Todos vinieron a ver el fuego. Allí estaban el abuelo Spaulding, y Douglas, y Tom, y la mayor parte de los vecinos, y algunos viejos del otro lado de la cañada, y todos los niños de seis manzanas a la redonda. Y los niños de Leo Auffmann estaban en primera fila, mirando con orgullo las hermosas llamas que saltaban desde el techo del garaje.
El abuelo Spaulding miró el globo de humo que subía al cielo y dijo suavemente:
—Leo, ¿qué fue? ¿Tu Máquina de la Felicidad?
Algún día —respondió Leo Auffmann— comprenderé y le explicaré.
Lena Auffmann, de pie, a la sombra, miraba a los bomberos que corrían por el patio. El garaje, rugiendo, cayó sobre sí mismo.
—Leo —dijo—, no tardarás un año en comprender. Mira alrededor. Piensa. Tranquilízate un poco. Luego ven a hablarme. Estaré en la casa, poniendo los libros en los estantes, y las ropas en los armarios, preparando la cena. Se está haciendo tarde, mira qué oscuro.
Vamos, niños, ayudad a mama.
Cuando los bomberos y los vecinos se fueron, Leo Auffmann se quedó con el abuelo Spaulding y Douglas y Tom, mirando pensativo las ruinas humeantes. Movió pie sobre las cenizas húmedas y dijo lentamente lo que tenía que decir.
—Lo primero que se aprende en la vida es que uno tonto. Lo último que se aprende en la vida es que se sigue siéndolo. ¡Leo Auffmann está ciego! ¿Quieren ver la real Máquina de la Felicidad? La patentaron hace un par de miles de años y todavía funciona, no siempre bien, no, pero todavía funciona. Ha estado aquí todo el tiempo.
—Pero el fuego… —dijo Douglas.
—Sí, el fuego, el garaje. Como dijo Lena, no tardé un año en entender. Lo que ardió en el garaje no cuenta.
Subieron juntos los escalones del porche.
—Aquí —susurró Leo Auffmann—, por la ventana. Silencio, y la verán.
Titubeando, el abuelo, Douglas y Tom miraron por la ancha ventana.

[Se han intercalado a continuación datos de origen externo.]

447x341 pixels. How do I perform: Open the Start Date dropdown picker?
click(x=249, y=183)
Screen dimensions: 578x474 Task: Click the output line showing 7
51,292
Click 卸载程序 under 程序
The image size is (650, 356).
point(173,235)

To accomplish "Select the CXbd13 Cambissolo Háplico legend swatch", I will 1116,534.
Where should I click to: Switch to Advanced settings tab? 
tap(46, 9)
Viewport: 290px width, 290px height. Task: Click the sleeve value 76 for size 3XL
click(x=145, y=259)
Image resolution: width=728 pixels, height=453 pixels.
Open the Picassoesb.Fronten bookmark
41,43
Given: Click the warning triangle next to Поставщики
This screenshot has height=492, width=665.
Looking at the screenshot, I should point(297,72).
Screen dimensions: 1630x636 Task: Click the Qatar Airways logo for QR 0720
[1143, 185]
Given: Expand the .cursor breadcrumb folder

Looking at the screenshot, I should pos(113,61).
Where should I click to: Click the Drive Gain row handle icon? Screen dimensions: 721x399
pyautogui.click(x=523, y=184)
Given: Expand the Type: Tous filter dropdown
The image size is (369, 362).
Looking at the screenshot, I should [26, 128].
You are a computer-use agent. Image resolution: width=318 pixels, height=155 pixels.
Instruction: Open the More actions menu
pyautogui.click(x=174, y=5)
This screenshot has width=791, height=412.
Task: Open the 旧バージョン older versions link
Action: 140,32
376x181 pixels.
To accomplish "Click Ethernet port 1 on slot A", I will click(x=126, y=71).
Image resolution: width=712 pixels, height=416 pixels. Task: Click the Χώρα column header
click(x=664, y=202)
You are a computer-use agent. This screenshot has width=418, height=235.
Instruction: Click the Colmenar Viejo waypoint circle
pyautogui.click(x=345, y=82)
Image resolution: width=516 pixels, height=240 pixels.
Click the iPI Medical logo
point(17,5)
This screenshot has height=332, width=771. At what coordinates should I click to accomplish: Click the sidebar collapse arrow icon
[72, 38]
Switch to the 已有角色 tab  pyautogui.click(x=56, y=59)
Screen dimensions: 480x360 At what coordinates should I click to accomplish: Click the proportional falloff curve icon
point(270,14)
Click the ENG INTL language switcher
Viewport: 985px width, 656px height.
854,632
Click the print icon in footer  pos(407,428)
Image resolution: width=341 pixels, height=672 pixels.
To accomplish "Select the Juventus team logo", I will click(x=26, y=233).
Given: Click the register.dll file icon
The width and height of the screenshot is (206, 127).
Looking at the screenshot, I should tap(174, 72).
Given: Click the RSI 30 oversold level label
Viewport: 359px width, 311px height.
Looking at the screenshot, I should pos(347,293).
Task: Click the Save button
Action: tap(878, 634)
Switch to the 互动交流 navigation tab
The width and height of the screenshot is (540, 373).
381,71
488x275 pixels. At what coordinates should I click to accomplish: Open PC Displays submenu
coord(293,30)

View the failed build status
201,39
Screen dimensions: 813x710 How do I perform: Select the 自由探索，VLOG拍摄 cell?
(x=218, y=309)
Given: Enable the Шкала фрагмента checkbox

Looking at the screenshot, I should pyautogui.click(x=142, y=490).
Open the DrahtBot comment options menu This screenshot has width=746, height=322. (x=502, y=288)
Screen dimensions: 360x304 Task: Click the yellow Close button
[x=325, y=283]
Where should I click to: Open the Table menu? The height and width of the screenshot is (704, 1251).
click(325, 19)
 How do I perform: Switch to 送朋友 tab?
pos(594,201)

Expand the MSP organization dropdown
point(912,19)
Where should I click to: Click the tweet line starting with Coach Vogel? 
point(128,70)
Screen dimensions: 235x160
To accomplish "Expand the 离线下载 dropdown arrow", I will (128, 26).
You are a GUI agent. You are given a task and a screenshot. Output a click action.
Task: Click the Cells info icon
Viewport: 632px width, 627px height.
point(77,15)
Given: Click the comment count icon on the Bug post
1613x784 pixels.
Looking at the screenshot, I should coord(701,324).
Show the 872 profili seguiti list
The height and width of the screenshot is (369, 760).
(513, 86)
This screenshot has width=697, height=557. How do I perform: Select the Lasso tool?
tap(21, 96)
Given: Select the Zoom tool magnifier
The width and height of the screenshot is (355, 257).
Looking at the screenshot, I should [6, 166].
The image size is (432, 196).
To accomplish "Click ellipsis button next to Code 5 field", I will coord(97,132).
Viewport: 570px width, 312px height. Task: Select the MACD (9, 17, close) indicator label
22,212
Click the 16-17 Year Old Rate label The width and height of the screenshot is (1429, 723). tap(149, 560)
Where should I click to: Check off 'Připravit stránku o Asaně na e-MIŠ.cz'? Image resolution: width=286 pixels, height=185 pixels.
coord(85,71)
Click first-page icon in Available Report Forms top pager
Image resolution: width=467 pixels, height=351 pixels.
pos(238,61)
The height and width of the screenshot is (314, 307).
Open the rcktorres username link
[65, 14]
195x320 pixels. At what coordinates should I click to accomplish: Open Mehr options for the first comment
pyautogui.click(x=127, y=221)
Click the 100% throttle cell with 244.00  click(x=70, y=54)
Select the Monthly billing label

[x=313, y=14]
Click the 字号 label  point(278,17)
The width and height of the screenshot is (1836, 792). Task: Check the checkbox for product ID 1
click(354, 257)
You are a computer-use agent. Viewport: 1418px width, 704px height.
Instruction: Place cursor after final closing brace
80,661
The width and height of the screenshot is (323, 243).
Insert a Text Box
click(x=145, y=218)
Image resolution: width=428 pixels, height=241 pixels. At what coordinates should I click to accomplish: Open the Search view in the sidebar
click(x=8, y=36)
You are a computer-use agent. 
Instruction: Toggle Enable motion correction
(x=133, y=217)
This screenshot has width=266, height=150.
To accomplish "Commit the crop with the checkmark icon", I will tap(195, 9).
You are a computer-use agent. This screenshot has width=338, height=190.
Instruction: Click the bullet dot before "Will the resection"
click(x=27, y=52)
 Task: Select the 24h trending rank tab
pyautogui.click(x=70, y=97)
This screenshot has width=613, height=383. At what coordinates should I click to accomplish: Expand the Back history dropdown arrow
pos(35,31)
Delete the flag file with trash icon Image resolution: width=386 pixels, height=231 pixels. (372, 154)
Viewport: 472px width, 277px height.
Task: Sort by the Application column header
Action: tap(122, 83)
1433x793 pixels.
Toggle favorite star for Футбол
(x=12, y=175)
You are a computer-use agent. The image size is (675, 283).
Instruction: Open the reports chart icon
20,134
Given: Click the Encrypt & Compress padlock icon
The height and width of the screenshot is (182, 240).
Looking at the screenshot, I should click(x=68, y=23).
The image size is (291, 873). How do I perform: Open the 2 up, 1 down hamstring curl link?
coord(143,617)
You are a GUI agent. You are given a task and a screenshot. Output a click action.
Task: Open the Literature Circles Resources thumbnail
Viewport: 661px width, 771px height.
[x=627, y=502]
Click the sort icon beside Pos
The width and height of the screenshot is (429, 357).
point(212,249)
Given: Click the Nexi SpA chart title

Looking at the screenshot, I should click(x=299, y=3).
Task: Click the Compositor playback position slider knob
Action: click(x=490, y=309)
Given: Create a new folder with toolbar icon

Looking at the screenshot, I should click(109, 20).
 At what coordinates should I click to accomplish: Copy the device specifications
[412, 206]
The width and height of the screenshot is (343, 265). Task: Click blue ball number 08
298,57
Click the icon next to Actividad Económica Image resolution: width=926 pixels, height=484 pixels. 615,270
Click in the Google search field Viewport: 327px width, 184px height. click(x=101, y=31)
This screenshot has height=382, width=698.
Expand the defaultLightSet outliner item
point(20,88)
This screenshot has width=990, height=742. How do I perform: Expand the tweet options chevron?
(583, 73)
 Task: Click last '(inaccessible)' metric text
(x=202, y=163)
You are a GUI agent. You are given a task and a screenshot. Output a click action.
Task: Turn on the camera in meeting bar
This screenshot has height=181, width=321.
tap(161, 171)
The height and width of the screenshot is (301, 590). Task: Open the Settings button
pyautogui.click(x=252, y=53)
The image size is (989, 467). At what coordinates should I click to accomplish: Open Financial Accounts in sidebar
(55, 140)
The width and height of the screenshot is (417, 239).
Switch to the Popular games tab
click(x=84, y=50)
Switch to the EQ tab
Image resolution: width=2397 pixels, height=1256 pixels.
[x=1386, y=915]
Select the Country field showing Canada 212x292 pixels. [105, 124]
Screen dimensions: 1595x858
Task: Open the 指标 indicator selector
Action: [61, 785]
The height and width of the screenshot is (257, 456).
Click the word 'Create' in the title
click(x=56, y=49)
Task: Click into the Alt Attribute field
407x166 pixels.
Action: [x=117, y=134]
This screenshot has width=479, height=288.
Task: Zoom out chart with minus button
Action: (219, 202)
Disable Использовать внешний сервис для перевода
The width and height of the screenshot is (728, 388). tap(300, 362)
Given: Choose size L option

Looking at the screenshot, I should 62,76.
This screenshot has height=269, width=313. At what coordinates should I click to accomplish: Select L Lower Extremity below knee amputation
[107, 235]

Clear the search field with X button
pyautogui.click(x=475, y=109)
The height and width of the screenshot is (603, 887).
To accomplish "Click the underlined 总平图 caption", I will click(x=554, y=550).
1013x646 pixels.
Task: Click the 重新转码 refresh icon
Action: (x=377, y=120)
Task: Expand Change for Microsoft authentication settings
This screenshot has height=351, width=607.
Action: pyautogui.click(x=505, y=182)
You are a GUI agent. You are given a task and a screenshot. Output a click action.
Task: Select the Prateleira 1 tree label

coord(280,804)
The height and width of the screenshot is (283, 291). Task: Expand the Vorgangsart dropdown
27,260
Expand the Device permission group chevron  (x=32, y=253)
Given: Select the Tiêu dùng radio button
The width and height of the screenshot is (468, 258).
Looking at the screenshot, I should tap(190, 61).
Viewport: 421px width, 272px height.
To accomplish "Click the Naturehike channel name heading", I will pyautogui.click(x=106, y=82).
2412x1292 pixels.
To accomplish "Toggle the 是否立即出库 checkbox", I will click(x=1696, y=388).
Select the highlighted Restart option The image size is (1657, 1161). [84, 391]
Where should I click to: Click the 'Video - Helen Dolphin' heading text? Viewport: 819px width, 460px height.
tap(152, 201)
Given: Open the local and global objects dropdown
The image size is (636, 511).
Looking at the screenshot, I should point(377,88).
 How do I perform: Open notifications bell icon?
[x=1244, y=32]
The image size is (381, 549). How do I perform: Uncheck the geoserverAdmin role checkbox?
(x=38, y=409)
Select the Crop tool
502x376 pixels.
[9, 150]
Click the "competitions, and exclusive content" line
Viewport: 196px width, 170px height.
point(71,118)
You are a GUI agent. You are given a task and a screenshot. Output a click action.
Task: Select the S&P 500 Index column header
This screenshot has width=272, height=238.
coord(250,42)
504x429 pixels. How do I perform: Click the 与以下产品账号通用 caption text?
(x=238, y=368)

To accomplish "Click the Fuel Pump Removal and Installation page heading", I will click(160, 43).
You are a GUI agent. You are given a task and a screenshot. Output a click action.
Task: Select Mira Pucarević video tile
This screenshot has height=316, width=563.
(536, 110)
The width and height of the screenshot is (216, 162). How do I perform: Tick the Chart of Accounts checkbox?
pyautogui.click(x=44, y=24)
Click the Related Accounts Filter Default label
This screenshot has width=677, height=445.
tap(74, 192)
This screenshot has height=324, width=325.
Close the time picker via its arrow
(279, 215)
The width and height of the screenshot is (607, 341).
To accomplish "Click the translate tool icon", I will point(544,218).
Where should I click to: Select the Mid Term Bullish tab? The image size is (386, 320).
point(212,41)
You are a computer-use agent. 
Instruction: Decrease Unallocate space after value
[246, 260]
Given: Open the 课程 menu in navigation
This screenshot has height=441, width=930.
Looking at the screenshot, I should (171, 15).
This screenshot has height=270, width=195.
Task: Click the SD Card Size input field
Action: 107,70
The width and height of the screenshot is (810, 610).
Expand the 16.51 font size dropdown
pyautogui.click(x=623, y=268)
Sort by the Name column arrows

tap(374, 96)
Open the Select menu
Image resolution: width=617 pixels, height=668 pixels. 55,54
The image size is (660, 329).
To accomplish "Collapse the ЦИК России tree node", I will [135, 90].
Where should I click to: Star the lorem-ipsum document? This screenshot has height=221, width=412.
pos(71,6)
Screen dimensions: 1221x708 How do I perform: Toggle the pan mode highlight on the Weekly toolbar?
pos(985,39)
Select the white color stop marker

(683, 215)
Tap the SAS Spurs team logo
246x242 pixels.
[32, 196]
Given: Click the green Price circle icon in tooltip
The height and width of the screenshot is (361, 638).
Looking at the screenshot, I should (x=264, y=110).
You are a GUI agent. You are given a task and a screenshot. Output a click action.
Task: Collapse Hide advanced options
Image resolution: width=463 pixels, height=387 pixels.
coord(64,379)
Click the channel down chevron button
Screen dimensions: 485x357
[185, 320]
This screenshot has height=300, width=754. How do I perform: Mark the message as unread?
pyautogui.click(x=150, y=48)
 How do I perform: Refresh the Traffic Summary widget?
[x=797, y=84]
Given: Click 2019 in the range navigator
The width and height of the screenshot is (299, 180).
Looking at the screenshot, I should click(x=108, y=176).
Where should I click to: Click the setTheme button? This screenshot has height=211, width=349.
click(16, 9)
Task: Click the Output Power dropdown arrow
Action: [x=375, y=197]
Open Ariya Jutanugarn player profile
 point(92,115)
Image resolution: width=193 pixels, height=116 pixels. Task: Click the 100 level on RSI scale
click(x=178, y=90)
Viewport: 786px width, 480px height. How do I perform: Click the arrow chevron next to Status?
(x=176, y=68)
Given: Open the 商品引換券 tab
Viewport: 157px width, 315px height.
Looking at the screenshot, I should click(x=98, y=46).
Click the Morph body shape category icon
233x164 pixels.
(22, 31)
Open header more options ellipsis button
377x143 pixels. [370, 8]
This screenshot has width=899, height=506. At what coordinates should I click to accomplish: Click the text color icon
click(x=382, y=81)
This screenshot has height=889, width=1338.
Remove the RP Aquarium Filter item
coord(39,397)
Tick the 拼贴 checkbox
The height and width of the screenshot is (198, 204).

Y allí, en los cálidos charcos de las lámparas, pudieron ver lo que Leo Auffmann quería que viesen. Allí estaban Saul y Marshall jugando al ajedrez en la mesa de café. En el comedor, Rebeca arreglaba la platería. Naomi cortaba muñequitos de papel, Ruth pintaba acuarelas, Joseph hacía correr su tren eléctrico. A través de la puerta de la cocina se podía ver a Lena Auffmann que sacaba una fuente de carne asada del horno humeante. Todas las manos, todas las cabezas, todas las bocas, hacían algún movimiento, grande o pequeño. Uno podía oír las voces lejanas detrás del vidrio. Uno podía oír que alguien cantaba con una voz alta y dulce. Uno podía oler el pan en el horno, y uno sabía que era pan verdadero que cubrirían luego con manteca verdadera. Todo estaba allí, funcionando.
El abuelo, Douglas y Tom se volvieron para mirar a Leo Auffmann, que observaba serenamente la escena detrás del vidrio, con la luz rosada reflejada en las mejillas.
—Sí —murmuró—. Está ahí. —Y miró ya con dulce pena, ya con repentina alegría, y al fin con tranquila aceptación mientras las partes de la casa se mezclaban, se movían, se posaban, y corrían otra vez—. La Máquina de la Felicidad —dijo—. La Máquina de la Felicidad.
Un instante después había desaparecido.
El abuelo, Douglas y Tom lo vieron adentro, moviéndose, arreglando algo aquí, eliminando algo allá, ocupado con todas aquellas piezas móviles, cálidas, maravillosas, infinitamente delicadas, eternamente misteriosas.
Y el abuelo, Douglas y Tom descendieron sonriendo los escalones y se perdieron en la fresca noche de verano.